FOR IMMEDIATE RELEASE

Newswise —  In a small study of ambulatory surgical centers across the country, Johns Hopkins quality care researchers found that publicly listing the prices of common operations, such as uncomplicated labor and delivery and tonsillectomies, generally increased business, revenue and patient satisfaction.

A report of the findings, published in the April issue of The American Surgeon, suggests that hospitals and other health care providers may want to increase price transparency to boost their bottom lines, according to the investigators.

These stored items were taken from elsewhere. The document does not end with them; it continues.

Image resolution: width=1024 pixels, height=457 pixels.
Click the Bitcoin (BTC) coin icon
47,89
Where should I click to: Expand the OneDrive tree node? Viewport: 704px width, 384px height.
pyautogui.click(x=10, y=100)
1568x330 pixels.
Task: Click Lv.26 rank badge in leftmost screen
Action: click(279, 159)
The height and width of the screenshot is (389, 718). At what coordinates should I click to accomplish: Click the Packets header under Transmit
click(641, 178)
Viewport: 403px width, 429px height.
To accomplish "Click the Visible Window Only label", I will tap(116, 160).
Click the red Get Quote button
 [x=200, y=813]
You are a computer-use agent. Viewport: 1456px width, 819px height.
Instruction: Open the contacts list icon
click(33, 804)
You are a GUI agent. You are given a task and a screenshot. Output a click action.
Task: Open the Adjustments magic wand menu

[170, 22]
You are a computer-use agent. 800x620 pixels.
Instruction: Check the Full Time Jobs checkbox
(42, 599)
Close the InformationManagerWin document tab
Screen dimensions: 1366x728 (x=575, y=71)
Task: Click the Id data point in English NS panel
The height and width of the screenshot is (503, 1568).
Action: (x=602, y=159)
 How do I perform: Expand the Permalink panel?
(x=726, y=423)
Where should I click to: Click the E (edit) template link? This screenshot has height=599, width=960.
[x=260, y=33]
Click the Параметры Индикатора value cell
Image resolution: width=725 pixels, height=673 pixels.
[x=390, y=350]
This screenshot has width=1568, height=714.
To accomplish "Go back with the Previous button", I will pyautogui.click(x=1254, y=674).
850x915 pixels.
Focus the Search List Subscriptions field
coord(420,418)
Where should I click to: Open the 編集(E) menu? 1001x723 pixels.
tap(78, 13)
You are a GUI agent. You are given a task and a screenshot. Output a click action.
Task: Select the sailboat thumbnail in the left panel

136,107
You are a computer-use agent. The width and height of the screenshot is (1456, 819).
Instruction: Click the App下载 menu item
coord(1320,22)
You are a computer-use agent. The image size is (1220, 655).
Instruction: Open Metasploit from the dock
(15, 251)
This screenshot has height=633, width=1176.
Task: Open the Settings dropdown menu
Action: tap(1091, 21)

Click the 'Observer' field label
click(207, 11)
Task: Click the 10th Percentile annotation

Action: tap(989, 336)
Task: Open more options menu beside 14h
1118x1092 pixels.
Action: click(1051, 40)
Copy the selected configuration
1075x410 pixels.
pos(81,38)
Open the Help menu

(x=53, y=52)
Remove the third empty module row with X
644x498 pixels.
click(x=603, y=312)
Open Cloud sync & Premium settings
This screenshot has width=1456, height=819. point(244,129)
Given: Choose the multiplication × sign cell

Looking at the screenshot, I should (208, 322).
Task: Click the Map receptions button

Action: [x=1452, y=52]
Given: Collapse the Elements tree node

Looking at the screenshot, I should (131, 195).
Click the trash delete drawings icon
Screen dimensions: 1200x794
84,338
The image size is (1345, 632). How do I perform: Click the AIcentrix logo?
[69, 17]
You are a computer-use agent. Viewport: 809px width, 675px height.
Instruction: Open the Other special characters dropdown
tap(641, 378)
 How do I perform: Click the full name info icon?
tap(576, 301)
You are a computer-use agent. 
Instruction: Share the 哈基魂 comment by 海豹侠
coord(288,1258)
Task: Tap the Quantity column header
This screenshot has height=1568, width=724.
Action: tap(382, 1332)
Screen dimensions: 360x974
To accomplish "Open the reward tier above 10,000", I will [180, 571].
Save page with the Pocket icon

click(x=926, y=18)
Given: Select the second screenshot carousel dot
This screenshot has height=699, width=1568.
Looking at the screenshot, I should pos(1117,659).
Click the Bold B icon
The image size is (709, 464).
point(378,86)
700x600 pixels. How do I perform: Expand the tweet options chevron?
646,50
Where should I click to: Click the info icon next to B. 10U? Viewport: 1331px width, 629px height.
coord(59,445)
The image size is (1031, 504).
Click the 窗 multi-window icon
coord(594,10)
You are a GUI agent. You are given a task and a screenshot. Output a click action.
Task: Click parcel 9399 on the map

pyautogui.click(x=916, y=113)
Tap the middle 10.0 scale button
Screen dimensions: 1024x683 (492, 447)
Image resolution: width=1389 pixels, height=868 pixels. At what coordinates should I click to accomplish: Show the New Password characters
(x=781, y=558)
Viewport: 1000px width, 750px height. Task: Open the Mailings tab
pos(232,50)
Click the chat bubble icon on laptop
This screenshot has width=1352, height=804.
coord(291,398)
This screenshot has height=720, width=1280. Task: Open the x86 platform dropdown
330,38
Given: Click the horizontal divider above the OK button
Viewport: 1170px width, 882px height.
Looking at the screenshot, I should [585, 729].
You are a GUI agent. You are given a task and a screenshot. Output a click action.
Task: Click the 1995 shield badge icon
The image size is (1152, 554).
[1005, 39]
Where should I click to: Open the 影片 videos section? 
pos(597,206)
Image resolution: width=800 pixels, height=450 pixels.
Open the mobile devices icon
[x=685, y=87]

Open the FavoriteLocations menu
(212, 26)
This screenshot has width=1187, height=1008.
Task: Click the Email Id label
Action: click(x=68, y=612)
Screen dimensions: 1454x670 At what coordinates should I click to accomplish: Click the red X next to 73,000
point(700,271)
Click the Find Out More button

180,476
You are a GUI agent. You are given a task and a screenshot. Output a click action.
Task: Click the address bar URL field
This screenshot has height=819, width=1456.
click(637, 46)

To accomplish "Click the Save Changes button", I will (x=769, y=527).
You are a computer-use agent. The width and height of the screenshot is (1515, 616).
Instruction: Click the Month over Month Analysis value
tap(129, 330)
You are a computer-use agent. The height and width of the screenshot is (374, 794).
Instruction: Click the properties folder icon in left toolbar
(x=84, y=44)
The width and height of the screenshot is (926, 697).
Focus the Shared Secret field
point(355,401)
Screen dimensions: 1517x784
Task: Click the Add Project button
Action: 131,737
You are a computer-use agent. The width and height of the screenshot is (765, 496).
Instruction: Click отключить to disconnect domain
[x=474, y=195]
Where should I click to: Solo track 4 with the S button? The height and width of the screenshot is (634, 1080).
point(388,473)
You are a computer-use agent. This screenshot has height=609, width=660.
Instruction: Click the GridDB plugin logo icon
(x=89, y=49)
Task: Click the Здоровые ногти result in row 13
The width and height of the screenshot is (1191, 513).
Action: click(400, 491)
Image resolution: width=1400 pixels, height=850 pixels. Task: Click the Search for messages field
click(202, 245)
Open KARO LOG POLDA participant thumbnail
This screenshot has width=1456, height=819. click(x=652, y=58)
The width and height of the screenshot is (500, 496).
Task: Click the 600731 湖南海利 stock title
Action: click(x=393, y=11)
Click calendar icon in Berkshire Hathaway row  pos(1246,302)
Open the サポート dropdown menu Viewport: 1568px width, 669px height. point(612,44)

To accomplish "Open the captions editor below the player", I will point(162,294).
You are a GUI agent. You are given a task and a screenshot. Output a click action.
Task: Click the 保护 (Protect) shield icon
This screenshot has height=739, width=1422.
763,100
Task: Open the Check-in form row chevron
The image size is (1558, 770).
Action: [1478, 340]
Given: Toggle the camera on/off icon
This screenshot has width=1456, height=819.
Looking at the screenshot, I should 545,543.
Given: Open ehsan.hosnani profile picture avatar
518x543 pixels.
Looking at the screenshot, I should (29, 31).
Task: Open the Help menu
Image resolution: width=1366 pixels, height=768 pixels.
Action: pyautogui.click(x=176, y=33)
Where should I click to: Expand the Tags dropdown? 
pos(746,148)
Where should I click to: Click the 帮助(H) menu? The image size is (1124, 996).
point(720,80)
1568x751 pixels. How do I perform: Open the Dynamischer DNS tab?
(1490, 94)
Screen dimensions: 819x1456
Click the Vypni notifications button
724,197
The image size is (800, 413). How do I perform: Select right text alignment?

“There’s a growing movement in the United States for transparent and fixed pricing for predictable services, and this study suggests that the market rewards such practices,” says Martin Makary, M.D., M.P.H., a professor of surgery at the Johns Hopkins University School of Medicine and leader of the study.

Makary notes that previous studies have examined the effect price transparency has had on patients’ health care expenditures, but the new research is believed to be among the first to examine the impact on medical providers.

For the study, Makary and his team identified eight ambulatory surgical centers from a database held by the Free Market Medical Association, an association that lists 96 surgical centers, individual physicians and medical groups that promote the movement for health care transparency. All eight listed prices for surgical services on their websites.

The researchers then sent a data collection form to the eight centers between April and May 2016. Six of the centers returned completed forms.

The forms asked for patient demographics, details of price transparency initiation, and how patient volume, patient inquiries for services, patient satisfaction and center revenue changed one year after making prices transparent.

Five of the six centers reported increases in patient volume and revenue after adopting price transparency. Specifically, they reported a midrange or median patient volume increase of 50 percent one year after implementing price transparency.

Four centers reported a 30 percent midrange revenue increase, while three centers experienced an average increase of seven new third-party administrator contracts. Three centers also reported a reduction in their administrative burden and five centers reported an increase in patient satisfaction and patient engagement after price transparency, as indicated by “yes” or “no” questions in the data collection form.

Makary cautions that his team’s results do not categorically prove that the increased business outcomes and patient satisfaction are directly due in total or in part to price transparency policies. But the timing of the increases suggests the impact is positive, and officials at all six centers reported that they would recommend price transparency as a marketing strategy to other providers. Four of the centers reported a belief that price transparency increased both their annual revenue and the demand for their services.

Participants in the survey were also asked to name potential barriers to price transparency. The leading barrier listed was discouragement from hospitals, other providers or insurance companies.

Other authors on this paper include Ambar Mehta, Tim Xu and Ge Bai of Johns Hopkins, and Kristy L. Hawley of Union Memorial Hospital.